ABOUT THIS TASK
Report every line of the records that contains the word "left".

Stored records
============================================================

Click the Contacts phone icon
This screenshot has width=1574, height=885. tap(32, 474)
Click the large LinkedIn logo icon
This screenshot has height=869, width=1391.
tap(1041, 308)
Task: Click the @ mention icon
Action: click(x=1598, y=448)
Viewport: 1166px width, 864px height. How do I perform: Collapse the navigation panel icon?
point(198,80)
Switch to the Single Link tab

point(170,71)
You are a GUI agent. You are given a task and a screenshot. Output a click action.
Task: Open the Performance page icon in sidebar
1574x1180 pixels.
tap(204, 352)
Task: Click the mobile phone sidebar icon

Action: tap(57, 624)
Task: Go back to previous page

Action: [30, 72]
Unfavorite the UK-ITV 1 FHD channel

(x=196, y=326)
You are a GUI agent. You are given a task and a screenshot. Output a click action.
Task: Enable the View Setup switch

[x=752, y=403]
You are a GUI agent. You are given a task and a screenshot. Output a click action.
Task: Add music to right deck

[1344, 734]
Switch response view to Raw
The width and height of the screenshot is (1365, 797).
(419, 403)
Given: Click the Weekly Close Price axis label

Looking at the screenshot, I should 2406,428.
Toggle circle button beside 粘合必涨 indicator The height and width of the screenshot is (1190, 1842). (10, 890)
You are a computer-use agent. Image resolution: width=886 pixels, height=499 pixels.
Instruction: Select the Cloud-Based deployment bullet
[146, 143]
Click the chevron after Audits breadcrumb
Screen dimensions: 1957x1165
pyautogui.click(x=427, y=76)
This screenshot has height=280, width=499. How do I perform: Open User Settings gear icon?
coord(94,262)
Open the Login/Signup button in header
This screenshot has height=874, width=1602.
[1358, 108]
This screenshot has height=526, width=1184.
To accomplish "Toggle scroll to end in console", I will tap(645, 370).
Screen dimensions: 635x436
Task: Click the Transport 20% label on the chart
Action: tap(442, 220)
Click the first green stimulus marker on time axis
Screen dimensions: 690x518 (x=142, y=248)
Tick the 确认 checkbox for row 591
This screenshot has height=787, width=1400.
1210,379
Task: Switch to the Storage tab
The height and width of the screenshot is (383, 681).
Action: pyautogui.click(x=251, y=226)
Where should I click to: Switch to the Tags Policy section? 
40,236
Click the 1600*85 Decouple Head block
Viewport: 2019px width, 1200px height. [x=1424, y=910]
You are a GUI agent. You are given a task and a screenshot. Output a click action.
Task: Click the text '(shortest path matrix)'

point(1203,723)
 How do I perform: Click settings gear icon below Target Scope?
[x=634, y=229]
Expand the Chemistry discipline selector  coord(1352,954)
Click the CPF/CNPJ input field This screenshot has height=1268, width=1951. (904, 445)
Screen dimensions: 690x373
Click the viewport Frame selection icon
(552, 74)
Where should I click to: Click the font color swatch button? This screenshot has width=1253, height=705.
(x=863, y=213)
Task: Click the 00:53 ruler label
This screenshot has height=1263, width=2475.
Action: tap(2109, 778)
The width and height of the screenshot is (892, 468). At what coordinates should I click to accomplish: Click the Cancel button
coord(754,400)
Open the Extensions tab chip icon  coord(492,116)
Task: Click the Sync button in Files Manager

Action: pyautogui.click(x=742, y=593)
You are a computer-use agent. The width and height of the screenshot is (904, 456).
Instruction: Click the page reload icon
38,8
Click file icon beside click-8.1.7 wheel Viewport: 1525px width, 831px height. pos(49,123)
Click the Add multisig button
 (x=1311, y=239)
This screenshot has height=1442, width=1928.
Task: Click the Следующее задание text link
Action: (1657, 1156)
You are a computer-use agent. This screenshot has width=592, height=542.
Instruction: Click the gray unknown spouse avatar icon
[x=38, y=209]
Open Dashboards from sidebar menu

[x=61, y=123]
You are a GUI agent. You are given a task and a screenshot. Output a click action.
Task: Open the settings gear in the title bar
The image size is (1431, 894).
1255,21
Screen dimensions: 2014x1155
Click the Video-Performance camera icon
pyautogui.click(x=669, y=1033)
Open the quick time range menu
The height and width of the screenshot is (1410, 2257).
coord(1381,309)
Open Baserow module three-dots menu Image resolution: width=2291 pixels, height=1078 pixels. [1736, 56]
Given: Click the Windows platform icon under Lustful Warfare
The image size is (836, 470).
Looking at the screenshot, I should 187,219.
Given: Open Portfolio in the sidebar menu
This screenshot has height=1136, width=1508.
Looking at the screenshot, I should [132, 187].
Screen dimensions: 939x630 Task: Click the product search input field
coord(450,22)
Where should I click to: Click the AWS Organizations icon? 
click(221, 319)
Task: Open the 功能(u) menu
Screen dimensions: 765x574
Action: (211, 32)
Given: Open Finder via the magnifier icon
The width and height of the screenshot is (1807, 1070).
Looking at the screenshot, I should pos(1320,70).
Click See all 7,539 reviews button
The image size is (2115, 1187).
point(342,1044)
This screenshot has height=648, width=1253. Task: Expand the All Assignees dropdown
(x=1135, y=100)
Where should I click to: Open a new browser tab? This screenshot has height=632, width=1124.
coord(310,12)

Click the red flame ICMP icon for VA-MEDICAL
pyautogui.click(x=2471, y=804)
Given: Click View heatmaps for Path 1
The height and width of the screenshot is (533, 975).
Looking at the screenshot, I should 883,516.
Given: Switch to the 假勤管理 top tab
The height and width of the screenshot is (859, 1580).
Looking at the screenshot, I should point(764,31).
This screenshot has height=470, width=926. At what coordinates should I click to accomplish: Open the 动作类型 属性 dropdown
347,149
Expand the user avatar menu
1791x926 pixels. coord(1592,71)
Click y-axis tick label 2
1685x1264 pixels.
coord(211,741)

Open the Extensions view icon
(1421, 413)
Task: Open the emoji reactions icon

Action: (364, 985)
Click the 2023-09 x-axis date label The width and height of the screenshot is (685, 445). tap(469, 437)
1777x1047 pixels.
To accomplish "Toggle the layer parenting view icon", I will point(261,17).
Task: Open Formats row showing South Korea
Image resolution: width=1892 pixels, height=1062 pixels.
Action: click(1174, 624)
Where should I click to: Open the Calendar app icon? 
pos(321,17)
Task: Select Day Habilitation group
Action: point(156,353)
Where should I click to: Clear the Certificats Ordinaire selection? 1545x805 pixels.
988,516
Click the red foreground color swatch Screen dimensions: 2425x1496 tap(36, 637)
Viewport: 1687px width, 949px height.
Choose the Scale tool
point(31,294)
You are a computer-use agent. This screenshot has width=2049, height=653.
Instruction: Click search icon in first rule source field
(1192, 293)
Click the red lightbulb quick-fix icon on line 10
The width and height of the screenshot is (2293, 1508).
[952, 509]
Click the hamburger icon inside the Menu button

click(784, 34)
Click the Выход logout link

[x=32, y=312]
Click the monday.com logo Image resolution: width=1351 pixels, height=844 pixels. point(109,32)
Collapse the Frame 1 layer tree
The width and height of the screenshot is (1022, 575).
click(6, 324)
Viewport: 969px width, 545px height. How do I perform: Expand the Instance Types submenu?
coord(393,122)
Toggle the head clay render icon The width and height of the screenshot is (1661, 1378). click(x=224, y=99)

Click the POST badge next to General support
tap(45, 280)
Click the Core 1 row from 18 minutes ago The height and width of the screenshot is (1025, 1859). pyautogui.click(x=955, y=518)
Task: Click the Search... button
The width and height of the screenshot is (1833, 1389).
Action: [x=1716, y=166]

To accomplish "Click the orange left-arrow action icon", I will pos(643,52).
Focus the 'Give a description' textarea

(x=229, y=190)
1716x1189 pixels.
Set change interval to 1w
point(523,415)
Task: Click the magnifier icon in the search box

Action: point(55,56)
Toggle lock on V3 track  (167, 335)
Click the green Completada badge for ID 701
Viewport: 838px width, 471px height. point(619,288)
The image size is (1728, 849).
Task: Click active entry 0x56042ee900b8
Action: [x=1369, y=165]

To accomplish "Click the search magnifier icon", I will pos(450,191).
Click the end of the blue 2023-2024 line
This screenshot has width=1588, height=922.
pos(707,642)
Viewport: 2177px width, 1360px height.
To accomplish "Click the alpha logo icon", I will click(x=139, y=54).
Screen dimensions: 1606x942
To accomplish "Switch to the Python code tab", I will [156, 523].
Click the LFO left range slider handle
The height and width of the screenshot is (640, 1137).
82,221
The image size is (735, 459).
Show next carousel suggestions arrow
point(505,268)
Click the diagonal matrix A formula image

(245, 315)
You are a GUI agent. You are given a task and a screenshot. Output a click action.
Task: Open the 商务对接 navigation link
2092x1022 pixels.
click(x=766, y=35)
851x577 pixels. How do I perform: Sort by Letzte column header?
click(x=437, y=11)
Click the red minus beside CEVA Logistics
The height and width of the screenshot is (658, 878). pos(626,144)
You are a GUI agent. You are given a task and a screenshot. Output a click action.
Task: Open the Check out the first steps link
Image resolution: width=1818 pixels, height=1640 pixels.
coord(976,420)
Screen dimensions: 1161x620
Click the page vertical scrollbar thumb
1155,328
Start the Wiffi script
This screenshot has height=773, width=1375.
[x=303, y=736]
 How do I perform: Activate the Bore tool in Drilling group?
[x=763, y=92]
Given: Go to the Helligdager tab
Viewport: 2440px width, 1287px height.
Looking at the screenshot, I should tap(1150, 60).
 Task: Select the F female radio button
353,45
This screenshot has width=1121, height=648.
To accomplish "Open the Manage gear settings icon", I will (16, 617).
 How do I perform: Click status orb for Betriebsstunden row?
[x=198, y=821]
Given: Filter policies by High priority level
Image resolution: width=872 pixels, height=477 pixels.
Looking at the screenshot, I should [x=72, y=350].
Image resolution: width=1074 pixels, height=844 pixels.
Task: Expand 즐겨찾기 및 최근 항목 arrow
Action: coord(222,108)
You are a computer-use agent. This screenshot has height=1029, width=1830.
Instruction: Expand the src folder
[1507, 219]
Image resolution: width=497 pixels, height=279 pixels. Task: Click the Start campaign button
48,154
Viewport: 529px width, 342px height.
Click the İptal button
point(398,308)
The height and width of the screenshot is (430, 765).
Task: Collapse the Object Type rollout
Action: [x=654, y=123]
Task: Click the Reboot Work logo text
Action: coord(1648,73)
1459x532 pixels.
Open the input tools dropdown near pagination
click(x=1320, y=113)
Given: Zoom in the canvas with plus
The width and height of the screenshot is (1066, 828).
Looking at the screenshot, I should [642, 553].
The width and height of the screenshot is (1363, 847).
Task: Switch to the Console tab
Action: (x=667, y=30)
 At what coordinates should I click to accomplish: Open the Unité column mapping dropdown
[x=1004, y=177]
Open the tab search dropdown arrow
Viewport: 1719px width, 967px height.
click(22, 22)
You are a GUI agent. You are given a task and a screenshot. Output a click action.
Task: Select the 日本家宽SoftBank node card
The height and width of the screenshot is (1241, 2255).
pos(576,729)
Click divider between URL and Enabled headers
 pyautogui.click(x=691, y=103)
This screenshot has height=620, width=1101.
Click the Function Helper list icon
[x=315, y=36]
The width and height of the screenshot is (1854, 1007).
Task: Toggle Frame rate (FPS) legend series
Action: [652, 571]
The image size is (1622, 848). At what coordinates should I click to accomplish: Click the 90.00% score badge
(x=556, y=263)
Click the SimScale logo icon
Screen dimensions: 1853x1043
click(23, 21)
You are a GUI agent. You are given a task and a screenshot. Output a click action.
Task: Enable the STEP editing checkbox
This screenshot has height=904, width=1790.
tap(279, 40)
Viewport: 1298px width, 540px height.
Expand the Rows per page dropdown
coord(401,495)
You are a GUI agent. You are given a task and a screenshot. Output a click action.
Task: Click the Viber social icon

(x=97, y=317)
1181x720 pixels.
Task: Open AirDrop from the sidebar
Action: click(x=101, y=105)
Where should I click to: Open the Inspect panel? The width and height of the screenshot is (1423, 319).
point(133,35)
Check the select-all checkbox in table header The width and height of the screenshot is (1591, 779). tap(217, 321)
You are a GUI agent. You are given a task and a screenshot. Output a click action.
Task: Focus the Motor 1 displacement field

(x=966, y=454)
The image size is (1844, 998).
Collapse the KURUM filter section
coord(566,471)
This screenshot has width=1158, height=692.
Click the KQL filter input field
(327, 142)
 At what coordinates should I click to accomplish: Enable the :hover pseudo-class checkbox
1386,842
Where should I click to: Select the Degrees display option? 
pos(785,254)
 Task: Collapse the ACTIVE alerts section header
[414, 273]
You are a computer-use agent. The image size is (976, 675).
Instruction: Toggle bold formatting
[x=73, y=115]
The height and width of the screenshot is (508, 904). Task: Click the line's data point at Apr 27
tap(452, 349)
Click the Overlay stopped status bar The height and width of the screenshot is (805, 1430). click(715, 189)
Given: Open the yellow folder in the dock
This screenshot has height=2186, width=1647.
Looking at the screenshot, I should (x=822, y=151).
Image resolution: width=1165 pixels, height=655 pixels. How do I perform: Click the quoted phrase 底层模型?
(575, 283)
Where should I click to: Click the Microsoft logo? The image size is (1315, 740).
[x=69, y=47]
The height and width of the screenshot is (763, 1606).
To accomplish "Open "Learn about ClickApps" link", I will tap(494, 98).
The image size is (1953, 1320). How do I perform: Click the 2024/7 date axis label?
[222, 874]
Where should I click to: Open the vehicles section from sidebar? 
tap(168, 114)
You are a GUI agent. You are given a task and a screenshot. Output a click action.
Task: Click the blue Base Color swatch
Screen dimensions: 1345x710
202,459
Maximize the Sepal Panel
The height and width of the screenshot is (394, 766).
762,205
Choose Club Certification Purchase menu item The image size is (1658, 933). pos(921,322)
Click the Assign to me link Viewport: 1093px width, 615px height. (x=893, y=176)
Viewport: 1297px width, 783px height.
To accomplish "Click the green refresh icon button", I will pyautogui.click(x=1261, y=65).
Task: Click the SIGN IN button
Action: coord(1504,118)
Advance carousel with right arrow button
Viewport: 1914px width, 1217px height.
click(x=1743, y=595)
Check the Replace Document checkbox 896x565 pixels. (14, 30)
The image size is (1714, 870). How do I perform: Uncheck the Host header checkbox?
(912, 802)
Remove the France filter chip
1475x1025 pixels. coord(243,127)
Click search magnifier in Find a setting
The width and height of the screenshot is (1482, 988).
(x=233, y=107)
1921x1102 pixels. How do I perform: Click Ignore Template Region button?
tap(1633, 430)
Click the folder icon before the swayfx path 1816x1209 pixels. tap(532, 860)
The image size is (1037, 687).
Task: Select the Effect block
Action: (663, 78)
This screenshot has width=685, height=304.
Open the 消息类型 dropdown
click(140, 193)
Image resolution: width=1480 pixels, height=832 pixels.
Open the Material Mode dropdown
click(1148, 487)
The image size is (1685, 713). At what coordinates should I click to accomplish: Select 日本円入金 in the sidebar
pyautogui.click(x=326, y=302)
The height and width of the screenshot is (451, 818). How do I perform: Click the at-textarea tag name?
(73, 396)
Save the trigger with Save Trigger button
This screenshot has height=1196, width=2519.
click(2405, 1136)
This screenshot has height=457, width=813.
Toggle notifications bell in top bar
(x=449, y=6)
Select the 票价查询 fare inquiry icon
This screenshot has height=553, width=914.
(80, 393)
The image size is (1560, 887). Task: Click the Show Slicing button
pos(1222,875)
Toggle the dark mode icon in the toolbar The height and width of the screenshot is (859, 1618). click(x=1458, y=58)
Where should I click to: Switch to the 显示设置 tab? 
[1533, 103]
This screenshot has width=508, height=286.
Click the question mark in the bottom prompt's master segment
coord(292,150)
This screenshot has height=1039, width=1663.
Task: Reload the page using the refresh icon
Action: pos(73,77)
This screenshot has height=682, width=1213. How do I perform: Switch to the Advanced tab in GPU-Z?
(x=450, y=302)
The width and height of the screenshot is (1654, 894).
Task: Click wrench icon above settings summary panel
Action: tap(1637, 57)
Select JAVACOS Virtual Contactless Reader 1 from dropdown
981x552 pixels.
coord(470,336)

============================================================

SOLUTION FOR THIS EXERCISE
To accomplish "Click the orange left-arrow action icon", I will pos(643,52).
Click the LFO left range slider handle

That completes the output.